However, the fundamental flaws of this hypothesis were the typical ones that disqualify it as a scientific theory—namely, insufficient specificity and precision of the predictions in relation to statistically expected levels, and inherent irrefutability, the combined effect being non-falsifiability. Falb considered days on which the moon was either full or new or in its nodal positions (i.e., four days per month) to be "Critical Days." To this were added the days of the equinox (2 per year), and the days when Earth was in the apical positions of its orbit (2 per year). Because Falb proceeded to claim each of these days to be preceded and followed by 2–3 days which he also considered critical (though less so), about a third of all days of the year met some criteria of "criticality" according to the lunisolar hypothesis. Moreover, by stating the actual occurrence of the predicted events not to be mandatory, Falb immunized himself against failures while he could (and would) always claim successes as being in support of his hypothesis—a characteristic hallmark of predictions in pseudoscience.

Falb also met the most determined resistance from the scientific establishment on geophysical grounds. Among his most determined and outspoken academic opponents were one of the founders of seismotectonics, Rudolf Hoernes in Graz, the director of the Austrian Meteorological Service, Josef M. Pernter in Innsbruck, and the British inventor of the modern seismograph, John Milne.

This formidable and sustained scientific opposition notwithstanding, Falb influenced public opinion regarding seismic phenomena to such a degree that the two major German encyclopedias - the Brockhaus Enzyklopädie and Meyers Konversations-Lexikon - both mentioned Falb and his theory in editions published during the late 19th century. He also gained a degree of notability in the English-speaking world. In London Murray's Magazine published an appraisal of his earthquake predictions which was reprinted by The New York Times.

§ Your assignment
Continue the passage on Falb's earthquake predictions from its last sentence. The rows after this point are separate material and have no connection to the passage on Falb's earthquake predictions.

§ Given information
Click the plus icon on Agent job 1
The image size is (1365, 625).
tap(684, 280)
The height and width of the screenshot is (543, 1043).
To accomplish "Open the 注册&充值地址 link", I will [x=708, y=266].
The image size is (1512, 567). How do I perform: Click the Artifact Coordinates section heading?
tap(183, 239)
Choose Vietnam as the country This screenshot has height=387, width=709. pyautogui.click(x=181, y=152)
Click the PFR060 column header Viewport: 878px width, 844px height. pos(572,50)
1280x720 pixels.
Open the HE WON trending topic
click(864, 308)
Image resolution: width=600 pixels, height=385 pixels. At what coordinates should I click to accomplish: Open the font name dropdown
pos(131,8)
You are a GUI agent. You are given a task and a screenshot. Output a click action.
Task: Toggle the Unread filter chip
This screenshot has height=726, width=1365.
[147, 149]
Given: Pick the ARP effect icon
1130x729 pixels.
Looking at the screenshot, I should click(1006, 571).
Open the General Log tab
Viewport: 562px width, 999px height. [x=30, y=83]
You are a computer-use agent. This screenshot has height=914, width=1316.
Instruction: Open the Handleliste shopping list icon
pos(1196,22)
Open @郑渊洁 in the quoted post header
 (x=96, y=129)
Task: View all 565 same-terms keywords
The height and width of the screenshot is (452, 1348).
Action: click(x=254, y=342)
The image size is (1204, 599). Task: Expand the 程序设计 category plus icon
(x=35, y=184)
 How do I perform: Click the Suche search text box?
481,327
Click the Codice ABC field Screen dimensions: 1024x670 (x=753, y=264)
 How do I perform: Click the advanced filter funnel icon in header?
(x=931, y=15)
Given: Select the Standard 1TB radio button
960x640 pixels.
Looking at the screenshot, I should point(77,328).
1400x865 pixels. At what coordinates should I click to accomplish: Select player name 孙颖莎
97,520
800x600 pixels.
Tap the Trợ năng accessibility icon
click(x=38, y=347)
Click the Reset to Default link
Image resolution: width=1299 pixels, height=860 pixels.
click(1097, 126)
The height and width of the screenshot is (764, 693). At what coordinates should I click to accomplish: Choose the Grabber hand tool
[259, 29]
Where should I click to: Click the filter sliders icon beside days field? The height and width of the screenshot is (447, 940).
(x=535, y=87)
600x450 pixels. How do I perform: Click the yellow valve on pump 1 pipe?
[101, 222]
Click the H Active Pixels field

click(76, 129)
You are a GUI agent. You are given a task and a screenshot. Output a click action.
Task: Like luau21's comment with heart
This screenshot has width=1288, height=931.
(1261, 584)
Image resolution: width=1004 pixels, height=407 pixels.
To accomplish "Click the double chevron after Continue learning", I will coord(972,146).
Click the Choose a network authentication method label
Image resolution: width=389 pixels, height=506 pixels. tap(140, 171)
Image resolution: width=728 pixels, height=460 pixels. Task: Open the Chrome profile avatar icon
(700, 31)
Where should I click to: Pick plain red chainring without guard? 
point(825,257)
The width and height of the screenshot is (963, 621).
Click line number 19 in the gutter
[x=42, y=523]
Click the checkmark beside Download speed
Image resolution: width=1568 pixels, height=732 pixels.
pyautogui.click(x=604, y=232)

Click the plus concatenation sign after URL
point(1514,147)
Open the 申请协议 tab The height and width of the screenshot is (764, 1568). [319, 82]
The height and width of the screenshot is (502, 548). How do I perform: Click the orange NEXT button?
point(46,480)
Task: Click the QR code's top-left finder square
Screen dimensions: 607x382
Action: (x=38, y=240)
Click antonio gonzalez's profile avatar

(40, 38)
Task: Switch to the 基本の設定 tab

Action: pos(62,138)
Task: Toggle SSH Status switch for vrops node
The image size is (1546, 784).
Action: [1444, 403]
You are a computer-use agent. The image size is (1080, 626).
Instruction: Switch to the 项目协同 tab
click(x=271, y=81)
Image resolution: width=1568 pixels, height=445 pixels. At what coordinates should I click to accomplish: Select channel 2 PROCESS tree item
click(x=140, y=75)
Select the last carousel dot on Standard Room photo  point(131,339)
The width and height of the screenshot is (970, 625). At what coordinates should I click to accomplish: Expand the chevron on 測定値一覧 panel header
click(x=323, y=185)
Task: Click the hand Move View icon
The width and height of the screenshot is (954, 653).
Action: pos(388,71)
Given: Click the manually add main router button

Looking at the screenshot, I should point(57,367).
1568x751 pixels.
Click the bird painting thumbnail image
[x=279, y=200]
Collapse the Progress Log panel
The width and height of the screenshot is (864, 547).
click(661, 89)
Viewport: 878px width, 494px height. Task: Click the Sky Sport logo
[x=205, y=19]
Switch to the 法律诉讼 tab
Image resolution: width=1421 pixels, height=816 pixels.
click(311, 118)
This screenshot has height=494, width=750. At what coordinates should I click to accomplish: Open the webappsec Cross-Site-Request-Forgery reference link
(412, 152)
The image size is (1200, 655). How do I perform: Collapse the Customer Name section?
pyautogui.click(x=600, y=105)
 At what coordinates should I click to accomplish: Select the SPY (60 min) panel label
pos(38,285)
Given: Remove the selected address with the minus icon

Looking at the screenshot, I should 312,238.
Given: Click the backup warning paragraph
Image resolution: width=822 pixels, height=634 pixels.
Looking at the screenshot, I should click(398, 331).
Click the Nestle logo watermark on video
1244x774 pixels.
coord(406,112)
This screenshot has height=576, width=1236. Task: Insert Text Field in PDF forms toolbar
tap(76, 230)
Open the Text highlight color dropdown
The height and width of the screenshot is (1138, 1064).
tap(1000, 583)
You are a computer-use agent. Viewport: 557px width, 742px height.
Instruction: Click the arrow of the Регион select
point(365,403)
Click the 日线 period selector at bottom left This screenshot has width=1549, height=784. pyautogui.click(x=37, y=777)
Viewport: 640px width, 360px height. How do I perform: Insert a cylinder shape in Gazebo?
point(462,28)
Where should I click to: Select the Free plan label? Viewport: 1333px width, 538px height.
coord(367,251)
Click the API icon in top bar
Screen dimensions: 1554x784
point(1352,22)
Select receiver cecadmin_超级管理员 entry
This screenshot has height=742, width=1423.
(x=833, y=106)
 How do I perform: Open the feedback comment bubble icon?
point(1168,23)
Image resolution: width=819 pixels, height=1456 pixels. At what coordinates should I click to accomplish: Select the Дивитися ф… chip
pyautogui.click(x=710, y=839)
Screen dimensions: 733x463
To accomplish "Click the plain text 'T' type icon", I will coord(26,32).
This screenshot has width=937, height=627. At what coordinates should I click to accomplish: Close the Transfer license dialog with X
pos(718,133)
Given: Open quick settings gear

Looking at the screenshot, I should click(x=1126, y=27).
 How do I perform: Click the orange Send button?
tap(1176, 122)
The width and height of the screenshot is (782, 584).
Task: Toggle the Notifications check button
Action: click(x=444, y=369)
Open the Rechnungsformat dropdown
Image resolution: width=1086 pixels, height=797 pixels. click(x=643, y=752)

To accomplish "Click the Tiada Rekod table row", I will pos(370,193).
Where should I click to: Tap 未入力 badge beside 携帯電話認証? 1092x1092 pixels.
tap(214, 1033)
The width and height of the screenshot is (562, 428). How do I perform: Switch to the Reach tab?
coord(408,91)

§ Answer area
== Americas travel and linguistic hypotheses ==

In 1877 Falb traveled to South America to study volcanic phenomena and became so fascinated with the native ethnic culture that he stayed much longer than he had planned. He travelled from Chile to the Inca city of Cuzco, Lake Titicaca and then to Bolivia. While in Bolivia he became a favorite of president Hilarión Daza but had to leave the country when Daza was removed from office in 1879. After interludes in California and New York, Falb returned to Austria but then moved on to Leipzig where he married Petrine von Labitschburg, a primary school teacher. There he opened up another front of controversy in 1883–1888 when he published books (including Estudio sobre los templores de tierra en la historia del universo) on the Inca civilization, postulating languages such as Aimara and Quechua to be the "original languages of mankind" and linking them to the Semitic languages. These writings did not gain the broad publicity which the lunisolar flood theory continued to enjoy. He travelled from Panama to San Francisco in 1879 and fell ill with arthritis and conjunctivitis. He was attended to at the German Hospital in San Francisco thanks to Rudolf Hochkofler and Friedrich Hess. He returned to Vienna in 1880.

== Later years ==

In 1880 there was an earthquake in Zagreb on the 9th of November and he was able to predict an afershock on the 16th of December. Falb married Petrine von Labitschburg, a school teacher in 1880. He was forced to move to Leipzig in order to marry and he also renounced his Austrian citizenship. They had four sons and a daughter.

Although increasingly affected by a paralytic spinal disease, Falb continued to publish "Critical Day" calendars (from 1888 onward) and other writings which became increasingly eccentric, including deluge myths and ice ages. With his wife and their five children he spent the following 15 years under increasingly dire economic conditions relocating between Berlin, his native town Obdach, Leipzig, and finally Berlin again where Rudolf Falb died in 1903, at an age of 65 years.